The most common style of wearing a sari is by draping its one end around the waist and neatly arranging the other over the shoulder baring the midriff. However, there are many variations in how women wear this dress in different states of India. There can also be a lot of variation in the designs of the choli i.e. the blouse of the saree. For instance, for daily wear, the blouse can be a normal one with quarter or short sleeves. Sleeveless or embroidered blouses are worn to give a dressy feel.

Similarly, for occasions like wedding and parties, some Indian women also wear backless or halter-neck blouses with their sari. Though you will see women wearing such blouses with their sari only at select upmarket places, it gives a very glammed up Indo-western look. Women in the armed forces don the sari with a half-sleeved shirt tucked in at the waist. Occasion is the main criterion that decides the style in which you wish to wear your sari.

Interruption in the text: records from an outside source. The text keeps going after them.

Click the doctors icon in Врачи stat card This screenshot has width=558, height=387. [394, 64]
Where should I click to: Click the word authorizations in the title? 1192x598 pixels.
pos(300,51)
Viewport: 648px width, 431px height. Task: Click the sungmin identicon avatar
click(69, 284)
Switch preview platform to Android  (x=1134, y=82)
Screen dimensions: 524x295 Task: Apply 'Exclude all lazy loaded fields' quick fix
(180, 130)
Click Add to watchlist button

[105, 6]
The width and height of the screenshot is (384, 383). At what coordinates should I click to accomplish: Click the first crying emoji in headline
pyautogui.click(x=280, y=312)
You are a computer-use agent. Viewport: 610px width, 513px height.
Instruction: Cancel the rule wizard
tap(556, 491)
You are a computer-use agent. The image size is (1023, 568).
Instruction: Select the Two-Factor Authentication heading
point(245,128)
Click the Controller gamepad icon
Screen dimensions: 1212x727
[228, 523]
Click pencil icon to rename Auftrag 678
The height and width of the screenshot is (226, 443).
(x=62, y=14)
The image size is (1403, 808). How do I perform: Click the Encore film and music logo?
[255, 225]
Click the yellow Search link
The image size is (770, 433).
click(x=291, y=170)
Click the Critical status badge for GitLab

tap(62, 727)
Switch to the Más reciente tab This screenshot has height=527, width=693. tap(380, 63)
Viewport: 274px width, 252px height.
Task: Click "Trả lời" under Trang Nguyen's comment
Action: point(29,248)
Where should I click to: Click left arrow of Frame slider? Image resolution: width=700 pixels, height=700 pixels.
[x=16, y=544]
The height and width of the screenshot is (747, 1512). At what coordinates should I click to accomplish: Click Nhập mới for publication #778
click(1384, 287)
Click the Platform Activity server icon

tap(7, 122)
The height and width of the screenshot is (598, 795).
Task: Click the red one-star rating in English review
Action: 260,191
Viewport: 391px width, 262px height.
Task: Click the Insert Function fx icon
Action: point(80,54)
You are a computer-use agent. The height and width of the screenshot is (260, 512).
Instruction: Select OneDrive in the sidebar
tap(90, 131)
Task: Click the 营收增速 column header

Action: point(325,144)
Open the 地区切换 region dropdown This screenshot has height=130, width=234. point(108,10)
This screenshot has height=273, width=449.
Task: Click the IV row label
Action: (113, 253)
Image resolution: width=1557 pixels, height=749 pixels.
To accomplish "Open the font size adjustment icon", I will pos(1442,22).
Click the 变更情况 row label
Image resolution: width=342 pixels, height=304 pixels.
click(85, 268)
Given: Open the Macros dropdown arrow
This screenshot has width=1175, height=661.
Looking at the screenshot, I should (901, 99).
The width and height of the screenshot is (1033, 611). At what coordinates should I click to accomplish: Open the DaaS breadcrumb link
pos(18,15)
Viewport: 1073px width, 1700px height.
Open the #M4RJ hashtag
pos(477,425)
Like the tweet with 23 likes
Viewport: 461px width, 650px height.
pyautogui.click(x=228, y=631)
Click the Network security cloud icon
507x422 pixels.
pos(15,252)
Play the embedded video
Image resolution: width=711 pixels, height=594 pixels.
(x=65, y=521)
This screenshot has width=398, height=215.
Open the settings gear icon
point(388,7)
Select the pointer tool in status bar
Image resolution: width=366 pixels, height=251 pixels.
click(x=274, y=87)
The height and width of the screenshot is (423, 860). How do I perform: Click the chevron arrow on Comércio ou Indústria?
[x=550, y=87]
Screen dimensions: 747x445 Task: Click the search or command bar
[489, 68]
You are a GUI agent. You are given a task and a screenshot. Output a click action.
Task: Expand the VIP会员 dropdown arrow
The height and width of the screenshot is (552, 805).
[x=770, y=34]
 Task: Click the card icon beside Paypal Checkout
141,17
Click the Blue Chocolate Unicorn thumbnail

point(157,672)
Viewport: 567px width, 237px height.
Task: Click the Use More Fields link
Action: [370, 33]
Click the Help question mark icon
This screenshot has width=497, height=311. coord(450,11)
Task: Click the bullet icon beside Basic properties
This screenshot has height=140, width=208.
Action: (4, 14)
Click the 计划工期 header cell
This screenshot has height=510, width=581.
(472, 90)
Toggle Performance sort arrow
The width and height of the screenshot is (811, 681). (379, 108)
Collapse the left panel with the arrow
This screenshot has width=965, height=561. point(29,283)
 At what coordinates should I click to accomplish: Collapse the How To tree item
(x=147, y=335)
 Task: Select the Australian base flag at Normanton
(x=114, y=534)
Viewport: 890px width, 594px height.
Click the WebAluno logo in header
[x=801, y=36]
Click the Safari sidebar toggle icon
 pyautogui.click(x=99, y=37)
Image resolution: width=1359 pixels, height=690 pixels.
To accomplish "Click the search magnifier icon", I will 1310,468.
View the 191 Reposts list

Saree is a very popular form of clothing in India. So, one will find various type of the clothing being sold in the market. Infact, every state of India excels in manufacturing a certain type of sari. Thus, you will find plain or patterned georgette saris, heavily golden-zari embroidered zardozi saris, silk sarees with heavy pallu, and so on. The prices of the saris also vary greatly. While the normal saris can cost as less as 500 rupees, the really expensive ones, especially those made by the Indian designers, could cost lakhs of rupees.

The various types of sari manufactured by different Indian states are:

In North India:
Chikan sari - Lucknow
Banarasi sari - Benaras

In East India
Kantha - West Bengal
Baluchari - West Bengal
Ikat - Orissa

In West India
Paithani - Maharashtra
Bandhani - Gujarat and Rajasthan
Kota Doria - Rajasthan

Central India
Chanderi - Madhya Pradesh

In South India
Pochampally - Andhra Pradesh
Venkatagiri - Andhra Pradesh
Gadwal - Andhra Pradesh
Kanchipuram Sari - Tamil Nadu

How to Wear a Sari

How to Wear a Sari The Indian women have been wearing the sari or saree for centuries now and it looks as dignified as it looks seductive. This is because most of them wear it almost on a daily basis and have, thus, mastered the art of wearing sari. This is important because just as a nicely worn saree can make you look very elegant, a clumsily worn one can destroy the whole appearance. So read the information given below to learn how to wear a sari.

There are few important things you need to keep in mind here. For instance, there are many types of sari available in the market. So select one keeping in mind the occasion you require it for. For formal purposes, always pinup the saree as it is more manageable this way and also looks smart. This is the style in which all Indian airhostesses drape their sari. For parties and casual occasions, just pin the tip of the sari to the blouse and hold the rest of it in the crook of the arm.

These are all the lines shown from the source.